OpenAI CEO and co-founder Sam Altman clapped again at two Democratic senators’ inquiry into his $1 million private donation to President-elect Trump’s inaugural fund, quipping Friday he was not topic to the identical scrutiny for his previous donations to Democrats.
“[F]unny, they never sent me one of these for contributing to democrats…” Altman wrote Friday on social platform X, including “it was a personal contribution as you state; i am confused about the questions given that my company did not make a decision.”
Altman, a longtime Democratic donor, hooked up pictures of what seems to be a letter he obtained Friday from Sens. Elizabeth Warren (D-Mass.) and Michael Bennet (D-Colo.), who pressed the tech CEO on the $1 million donation he made final month to Trump’s inaugural fund.
The Hill reached out to Warren’s and Bennet’s places of work to substantiate the letter’s particulars.
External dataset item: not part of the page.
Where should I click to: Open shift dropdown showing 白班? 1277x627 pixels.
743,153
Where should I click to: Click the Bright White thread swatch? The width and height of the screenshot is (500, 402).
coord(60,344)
The senators referenced OpenAI as one of many a number of expertise firms which have made a “million-dollar gift” to Trump, although the donation got here from Altman’s private funds and never on behalf of the corporate. This differed from different main expertise firms like Meta, Amazon and Google, which every donated $1 million to Trump’s inaugural fund final month as particular person firms.
The senators later acknowledged this was Altman’s private donation however listed numerous questions concerning the firm’s decisionmaking course of, prompting Altman to affirm his firm was not behind the choice.
“In the two months since the election, Big Tech companies including OpenAI have made million-dollar gifts to President-elect Donald Trump’s inaugural fund in what appears to be an effort to influence and sway the actions and policies of the incoming administration,” the senators wrote.
“We are concerned that your company and other Big Tech donors are using your massive contributions to the inaugural fund to cozy up to the incoming Trump administration in an effort to avoid scrutiny, limit regulation, and buy favor,” they wrote.
Warren and Bennet referenced the assorted authorized challenges dealing with main expertise firms, from antitrust lawsuits to allegations of violated privateness. They listed firms like Amazon, Google and Meta — all of which donated $1 million — and the investigations into these firms.
“It is critical that federal regulators continue to evenhandedly apply competition, consumer protection, anti-discrimination laws and any other rule or law that applies to your company,” the letter said. “But the industry’s efforts suggest that Big Tech companies are trying to curry favor and skirt the rules.”
The senators requested Altman reply 5 questions by the tip of the month concerning the rationale for his contributions and whether or not OpenAI’s board or shareholders had been knowledgeable about his plans.
The opposite questions characterised Altman’s donation as an organization one, stating, “when and under what circumstances” OpenAI determined to make the contribution, which people inside the firm performed a task within the choice and whether or not firm officers communicated with Trump’s transition group.
Democrats have fiercely pushed again on the rising dynamics between the tech business and Trump, who spent years hammering the businesses within the historically deep blue Silicon Valley.
In his farewell speech this week, President Biden voiced considerations of an “oligarchy … of extreme wealth, power and influence” forming in America. He didn’t instantly title Trump or his billionaire allies however went on to name out expertise firms like Meta for ending its fact-checking program amid the specter of misinformation and disinformation.
Sen. Chris Murphy (D-Conn.) quipped the “billionaires are in charge.”
“People who want to addict our kids to their technology, control what we think and do, destroy small businesses so they own everything,” he wrote on X this week. “That’s what you will see on Monday.”